Monday morning – being in a room with 5,000 hackers, high on caffeine and donuts is an experience I will never forget! It is very powerful to be in such a big crowd, and my initial skepticism soon melted into genuine excitment, as lots of cool updates were released.
The media coverage is concentrating on the expansion of Siri onto laptops and desktops running macOS (the new name for OS X in its Sierra iteration), on the machine learning and prediction within iOS Apps based on your previous beahviours, and of opening up much of the standard functionality to extensions from developers (Siri, Messages, Maps,…). This was all very exciting, but this all paled for me with some exciting beautiful amazing wonderful great super fantastic news about Swift (Apple’s own programming language) – indeed, at this point I found my inner “whoop”.
Swift has existed as part of XCode in the developer toolkit on OS X for a couple of years and has taken over from Objective C as the preferred Apple development language (most new Apps on your iPhone/iPad are written using it).

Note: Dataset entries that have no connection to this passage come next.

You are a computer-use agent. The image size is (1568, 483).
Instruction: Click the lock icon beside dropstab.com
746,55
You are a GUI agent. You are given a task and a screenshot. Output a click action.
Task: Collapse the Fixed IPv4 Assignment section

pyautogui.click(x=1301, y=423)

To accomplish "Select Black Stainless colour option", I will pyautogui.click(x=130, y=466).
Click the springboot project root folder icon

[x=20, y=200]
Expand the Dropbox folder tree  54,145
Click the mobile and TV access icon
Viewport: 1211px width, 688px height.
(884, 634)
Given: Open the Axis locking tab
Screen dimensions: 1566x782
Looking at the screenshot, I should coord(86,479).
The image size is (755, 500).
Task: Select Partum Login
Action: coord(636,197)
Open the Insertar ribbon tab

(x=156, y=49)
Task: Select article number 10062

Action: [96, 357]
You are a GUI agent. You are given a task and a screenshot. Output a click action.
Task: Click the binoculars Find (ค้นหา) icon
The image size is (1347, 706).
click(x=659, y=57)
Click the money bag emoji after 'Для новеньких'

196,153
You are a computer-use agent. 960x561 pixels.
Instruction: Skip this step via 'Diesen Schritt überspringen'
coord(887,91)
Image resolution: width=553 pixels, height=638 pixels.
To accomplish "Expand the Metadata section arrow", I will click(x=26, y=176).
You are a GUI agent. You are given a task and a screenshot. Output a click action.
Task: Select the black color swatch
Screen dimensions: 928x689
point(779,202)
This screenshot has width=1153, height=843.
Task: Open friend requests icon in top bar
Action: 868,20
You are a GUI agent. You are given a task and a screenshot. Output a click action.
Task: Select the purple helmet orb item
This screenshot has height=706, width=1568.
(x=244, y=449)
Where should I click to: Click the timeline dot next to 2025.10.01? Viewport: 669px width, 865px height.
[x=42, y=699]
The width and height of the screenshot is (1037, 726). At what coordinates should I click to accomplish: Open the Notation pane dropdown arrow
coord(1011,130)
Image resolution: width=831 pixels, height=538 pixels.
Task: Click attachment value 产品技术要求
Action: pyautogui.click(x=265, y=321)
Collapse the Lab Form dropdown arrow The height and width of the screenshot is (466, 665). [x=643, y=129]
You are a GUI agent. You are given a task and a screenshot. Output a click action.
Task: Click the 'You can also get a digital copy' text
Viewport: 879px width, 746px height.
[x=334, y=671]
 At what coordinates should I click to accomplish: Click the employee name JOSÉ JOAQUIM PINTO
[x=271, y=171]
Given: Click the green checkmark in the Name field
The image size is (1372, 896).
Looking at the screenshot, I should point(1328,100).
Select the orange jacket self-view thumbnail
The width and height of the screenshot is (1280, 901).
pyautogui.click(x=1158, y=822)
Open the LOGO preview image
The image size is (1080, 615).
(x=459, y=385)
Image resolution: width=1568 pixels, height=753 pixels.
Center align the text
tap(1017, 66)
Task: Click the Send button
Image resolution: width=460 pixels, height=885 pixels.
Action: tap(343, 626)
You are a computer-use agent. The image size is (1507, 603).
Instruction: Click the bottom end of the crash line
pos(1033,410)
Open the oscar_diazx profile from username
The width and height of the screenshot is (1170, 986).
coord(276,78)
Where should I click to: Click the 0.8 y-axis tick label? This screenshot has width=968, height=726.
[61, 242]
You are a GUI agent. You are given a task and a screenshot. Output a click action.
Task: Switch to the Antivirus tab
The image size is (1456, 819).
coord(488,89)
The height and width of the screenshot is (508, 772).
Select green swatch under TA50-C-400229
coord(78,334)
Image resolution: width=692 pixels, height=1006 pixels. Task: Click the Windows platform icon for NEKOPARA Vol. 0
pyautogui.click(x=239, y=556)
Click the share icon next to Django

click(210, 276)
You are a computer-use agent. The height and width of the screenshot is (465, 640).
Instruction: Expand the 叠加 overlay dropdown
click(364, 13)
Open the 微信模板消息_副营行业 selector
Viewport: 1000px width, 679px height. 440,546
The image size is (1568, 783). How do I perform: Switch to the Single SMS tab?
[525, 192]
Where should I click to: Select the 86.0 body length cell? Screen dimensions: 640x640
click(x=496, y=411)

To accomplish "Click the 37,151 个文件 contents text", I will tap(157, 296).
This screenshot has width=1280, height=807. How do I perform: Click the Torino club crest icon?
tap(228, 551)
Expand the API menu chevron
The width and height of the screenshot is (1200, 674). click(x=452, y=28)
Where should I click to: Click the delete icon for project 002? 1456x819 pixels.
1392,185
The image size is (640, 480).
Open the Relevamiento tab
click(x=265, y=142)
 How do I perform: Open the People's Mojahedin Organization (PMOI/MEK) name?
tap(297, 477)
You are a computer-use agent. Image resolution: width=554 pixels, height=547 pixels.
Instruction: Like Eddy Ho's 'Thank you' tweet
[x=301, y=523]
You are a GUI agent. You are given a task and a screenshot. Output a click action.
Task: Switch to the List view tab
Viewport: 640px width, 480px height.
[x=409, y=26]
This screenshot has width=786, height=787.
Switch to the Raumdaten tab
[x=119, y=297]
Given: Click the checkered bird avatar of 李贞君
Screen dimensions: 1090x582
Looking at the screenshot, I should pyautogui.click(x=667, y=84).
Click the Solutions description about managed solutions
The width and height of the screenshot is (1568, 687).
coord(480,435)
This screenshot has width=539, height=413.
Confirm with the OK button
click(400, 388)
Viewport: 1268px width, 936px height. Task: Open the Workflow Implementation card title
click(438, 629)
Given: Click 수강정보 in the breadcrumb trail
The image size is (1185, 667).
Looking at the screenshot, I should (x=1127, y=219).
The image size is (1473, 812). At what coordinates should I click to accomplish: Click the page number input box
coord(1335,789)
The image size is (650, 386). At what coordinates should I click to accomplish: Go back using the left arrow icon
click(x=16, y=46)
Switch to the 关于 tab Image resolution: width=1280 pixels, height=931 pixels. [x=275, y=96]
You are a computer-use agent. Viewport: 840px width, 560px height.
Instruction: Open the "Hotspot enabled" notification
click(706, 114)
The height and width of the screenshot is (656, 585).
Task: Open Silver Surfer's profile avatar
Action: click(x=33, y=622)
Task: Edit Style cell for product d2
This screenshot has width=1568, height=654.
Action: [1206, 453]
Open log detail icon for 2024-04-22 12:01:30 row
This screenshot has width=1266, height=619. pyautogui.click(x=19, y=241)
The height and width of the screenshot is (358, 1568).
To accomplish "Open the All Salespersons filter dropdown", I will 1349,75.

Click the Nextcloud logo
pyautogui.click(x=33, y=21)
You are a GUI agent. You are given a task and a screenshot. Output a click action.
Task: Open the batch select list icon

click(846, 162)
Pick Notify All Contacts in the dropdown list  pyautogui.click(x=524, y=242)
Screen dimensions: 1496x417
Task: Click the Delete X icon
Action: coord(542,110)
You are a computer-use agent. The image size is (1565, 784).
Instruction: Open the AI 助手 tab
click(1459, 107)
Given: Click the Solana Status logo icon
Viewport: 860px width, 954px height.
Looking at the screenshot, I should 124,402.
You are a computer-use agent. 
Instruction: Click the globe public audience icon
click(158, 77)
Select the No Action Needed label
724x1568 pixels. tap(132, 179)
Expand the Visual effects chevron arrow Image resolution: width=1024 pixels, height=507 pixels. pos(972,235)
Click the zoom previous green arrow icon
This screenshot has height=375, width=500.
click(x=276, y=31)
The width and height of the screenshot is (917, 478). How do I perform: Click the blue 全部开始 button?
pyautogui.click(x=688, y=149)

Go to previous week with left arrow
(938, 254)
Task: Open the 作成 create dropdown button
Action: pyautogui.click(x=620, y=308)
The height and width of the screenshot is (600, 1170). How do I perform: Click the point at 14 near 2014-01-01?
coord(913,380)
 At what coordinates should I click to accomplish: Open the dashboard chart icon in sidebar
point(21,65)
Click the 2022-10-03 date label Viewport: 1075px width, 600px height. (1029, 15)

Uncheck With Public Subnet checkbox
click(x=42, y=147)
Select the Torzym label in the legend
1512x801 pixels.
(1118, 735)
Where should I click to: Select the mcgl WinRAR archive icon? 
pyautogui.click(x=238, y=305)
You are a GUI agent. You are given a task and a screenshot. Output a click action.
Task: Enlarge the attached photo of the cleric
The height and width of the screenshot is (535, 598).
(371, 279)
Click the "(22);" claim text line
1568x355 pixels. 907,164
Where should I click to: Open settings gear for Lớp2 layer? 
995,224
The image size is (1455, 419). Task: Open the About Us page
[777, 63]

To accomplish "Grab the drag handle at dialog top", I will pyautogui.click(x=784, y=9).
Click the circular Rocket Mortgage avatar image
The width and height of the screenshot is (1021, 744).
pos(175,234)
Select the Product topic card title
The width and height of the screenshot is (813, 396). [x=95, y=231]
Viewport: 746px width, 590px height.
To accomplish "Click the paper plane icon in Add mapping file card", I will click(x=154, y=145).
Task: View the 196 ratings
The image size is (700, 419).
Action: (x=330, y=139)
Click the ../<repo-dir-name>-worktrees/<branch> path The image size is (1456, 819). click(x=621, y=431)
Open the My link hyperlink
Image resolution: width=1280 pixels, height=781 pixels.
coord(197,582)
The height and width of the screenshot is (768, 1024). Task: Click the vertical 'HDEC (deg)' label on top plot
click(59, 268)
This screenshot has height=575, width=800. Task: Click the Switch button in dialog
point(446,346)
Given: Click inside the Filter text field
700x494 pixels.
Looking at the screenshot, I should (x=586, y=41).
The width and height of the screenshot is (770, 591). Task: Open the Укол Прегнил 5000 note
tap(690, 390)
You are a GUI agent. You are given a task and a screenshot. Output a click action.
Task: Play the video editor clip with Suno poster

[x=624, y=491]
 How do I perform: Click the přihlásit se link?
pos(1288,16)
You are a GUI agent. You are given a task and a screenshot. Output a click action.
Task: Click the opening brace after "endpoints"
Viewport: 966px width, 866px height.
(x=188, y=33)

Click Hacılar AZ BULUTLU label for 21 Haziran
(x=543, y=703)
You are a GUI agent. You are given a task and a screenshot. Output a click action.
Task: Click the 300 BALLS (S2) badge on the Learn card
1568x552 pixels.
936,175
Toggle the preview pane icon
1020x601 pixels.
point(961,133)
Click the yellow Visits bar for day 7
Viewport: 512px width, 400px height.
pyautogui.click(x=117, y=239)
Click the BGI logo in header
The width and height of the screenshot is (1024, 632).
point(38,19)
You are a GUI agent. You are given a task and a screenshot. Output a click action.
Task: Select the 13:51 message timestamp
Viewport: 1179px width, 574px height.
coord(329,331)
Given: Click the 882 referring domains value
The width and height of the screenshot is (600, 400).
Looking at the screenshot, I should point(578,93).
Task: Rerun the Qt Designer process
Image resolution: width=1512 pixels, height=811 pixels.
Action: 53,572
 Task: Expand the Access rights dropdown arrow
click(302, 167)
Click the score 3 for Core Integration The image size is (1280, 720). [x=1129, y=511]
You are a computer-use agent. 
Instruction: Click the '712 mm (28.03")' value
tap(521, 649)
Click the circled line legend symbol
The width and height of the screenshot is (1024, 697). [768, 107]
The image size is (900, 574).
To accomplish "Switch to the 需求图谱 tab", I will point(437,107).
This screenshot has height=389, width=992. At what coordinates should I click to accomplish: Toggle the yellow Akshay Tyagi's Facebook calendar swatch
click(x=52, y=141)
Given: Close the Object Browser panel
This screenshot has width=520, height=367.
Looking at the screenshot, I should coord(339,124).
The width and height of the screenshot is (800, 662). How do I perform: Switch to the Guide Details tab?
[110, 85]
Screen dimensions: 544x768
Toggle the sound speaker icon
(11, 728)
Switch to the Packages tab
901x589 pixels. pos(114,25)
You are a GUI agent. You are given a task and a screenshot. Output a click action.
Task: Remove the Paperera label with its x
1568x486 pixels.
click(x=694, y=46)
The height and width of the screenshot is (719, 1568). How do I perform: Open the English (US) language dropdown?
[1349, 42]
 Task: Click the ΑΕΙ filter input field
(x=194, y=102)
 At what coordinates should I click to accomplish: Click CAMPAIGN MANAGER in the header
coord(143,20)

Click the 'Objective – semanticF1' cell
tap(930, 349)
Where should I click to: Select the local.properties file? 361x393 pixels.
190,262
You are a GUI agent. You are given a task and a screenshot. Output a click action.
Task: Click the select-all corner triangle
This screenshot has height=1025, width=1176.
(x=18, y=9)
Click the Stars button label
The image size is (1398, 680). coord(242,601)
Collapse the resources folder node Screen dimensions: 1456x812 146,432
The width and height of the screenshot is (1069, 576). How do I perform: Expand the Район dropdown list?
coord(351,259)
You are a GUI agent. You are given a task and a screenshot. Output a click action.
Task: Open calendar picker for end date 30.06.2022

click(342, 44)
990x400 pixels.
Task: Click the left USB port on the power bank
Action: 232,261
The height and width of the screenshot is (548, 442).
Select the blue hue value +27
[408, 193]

Swift was made more accessible to non-expert coders with the advent of Playgrounds – an environment where the code compiles real time in the background, and you get immediate feedback on the effects of tweaking your code. Swift has been easy to read, and intuitive, but the need for a high powered Mac has limited distribution in schools. Today Apple announced a new app, Swift Playgrounds for iOS (iPads and iPhones).
New apps are released every minute, new coding apps every day, why was this announcement significant?
Well, firstly, there was the release itself: Tim Cook, CEO of Apple Inc. announced the product, placing it front and centre of the keynote speech. By tying himself so close to the project it creates a sense that this project cannot fail, and the tech giant will continue to throw money and resources to make sure it works – success here defined by becoming a popular language on which to learn to code in schools.
Secondly, as part of this release Apple have added a huge amount of supporting materials. There are templates of “Playgrounds” (partially written code) to experiment with, iBooks on both learning and teaching the language, coming in two distinct strands – a fun introduction to coding (with the hook of nice graphics and a cute character to control but where crucially the programming is already text based, using authentic Swift code) targeted at 12-16 year olds; basic app development (equally well supported) aimed at 14-18 year olds.
Finally, the iPad interface is very clever, with excellent predictive text (and a new popup “coding keyboard” which brings entering the standard symbols within a singles swipe) which will hopefully make coding on an iPad a viable option.
This week I am in discussion with the team about developing more statistics resources, exploring the question “What’s the big deal about Big Data” for our learners at the SPF and beyond.
The books are already up on the iBooks store, and the app will be available in beta over the summer before a full release later in the year. We are in a wonderfully strong position at SPF to exploit this new functionality when it becomes available in the autumn.